» **Task inputs**

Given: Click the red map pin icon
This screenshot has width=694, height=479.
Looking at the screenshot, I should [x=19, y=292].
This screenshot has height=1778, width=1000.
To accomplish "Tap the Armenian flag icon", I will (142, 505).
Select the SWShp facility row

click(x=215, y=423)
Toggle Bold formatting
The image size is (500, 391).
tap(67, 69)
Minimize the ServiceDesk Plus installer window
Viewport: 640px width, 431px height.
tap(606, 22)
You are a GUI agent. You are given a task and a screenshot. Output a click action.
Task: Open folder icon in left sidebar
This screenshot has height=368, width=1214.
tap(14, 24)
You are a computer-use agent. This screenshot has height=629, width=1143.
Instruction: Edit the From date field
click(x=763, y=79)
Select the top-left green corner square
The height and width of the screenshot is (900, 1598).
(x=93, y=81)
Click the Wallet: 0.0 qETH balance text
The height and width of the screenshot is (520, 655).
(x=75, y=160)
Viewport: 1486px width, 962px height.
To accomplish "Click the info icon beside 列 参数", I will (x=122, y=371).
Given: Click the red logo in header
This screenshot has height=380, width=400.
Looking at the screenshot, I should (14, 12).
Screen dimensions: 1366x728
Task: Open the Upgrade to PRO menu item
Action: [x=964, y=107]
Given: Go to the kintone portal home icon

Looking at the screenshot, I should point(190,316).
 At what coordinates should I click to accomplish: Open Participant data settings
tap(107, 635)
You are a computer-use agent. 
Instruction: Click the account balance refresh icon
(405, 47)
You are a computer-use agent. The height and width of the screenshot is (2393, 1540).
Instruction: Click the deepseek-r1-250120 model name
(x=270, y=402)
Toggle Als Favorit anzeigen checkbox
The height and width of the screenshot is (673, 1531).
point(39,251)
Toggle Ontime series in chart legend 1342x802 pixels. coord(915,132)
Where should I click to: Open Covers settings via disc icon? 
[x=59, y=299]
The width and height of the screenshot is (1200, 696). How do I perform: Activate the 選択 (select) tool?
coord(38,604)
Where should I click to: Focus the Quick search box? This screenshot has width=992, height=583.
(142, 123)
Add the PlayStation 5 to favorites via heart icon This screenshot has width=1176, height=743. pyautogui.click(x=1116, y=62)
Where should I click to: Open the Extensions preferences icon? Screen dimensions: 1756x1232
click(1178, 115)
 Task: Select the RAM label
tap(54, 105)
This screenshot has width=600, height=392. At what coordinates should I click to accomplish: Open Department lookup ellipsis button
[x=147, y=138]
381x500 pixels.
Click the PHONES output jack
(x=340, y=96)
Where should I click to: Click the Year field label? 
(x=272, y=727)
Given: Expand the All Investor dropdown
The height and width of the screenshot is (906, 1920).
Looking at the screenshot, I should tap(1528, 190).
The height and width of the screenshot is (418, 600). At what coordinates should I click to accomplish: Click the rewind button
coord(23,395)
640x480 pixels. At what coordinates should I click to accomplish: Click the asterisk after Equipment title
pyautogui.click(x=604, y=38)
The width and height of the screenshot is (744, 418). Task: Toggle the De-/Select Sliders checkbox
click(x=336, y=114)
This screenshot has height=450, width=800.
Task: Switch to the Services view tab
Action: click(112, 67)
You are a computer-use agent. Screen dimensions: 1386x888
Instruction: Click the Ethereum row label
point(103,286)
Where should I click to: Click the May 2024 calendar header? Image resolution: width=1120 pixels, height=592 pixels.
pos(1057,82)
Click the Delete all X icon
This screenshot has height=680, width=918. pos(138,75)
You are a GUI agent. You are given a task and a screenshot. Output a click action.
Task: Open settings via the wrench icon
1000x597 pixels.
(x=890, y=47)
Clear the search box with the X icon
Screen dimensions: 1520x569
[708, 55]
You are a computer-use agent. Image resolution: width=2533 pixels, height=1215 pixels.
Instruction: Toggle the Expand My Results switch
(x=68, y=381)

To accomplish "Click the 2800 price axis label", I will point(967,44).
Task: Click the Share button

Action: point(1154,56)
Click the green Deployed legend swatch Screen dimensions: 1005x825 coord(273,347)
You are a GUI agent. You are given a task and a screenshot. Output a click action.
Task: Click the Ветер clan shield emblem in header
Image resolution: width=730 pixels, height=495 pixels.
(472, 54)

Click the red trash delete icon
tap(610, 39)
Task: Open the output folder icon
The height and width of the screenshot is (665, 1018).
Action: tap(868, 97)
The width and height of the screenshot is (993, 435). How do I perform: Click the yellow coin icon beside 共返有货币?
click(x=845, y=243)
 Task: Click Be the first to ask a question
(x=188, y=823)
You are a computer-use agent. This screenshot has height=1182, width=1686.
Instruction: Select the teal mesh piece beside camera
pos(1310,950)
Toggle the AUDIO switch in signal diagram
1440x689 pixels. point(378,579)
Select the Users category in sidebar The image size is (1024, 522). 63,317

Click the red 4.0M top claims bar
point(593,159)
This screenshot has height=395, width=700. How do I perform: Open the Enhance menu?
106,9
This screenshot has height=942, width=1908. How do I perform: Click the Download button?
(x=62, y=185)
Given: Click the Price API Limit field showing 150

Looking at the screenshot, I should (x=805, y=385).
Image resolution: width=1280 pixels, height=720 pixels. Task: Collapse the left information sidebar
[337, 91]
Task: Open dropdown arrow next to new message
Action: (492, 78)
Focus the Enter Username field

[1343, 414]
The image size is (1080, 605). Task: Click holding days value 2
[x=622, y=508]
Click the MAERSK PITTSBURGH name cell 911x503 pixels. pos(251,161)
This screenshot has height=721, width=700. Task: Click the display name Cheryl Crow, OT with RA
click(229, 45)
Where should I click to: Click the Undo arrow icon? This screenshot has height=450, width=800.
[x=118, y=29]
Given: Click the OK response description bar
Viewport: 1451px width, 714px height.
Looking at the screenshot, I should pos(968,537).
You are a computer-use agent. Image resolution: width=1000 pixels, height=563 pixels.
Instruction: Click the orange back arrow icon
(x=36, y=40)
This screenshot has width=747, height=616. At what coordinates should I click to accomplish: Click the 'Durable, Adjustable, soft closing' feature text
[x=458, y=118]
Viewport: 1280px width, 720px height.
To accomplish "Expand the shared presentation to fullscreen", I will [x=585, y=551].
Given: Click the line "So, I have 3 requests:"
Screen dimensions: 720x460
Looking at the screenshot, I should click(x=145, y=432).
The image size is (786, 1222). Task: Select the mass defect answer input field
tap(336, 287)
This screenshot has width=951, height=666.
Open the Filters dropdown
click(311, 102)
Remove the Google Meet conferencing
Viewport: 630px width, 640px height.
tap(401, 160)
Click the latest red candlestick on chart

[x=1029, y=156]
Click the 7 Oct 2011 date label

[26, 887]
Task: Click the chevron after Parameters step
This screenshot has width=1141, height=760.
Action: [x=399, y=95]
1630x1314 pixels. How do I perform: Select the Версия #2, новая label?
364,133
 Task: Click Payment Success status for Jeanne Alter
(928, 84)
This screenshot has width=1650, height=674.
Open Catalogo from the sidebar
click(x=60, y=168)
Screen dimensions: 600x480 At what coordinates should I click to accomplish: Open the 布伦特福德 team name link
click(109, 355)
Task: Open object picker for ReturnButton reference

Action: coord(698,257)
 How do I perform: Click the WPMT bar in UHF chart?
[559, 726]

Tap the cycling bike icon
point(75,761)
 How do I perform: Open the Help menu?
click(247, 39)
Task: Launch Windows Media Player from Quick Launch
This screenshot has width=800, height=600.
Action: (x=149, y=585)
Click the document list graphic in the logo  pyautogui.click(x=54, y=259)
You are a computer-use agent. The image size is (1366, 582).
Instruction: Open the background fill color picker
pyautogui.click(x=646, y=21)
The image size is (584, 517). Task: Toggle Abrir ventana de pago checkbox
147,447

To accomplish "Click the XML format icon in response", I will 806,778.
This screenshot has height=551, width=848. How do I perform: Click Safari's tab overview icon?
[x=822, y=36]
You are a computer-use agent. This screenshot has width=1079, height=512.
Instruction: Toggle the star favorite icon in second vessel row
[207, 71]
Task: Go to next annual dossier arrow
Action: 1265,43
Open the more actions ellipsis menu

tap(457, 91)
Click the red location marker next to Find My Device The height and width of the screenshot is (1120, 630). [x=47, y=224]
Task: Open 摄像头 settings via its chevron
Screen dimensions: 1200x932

» **Work instructions**
Only a number is wanted here: how many lines of the material contain the string "folder".

» **Output of the task**
2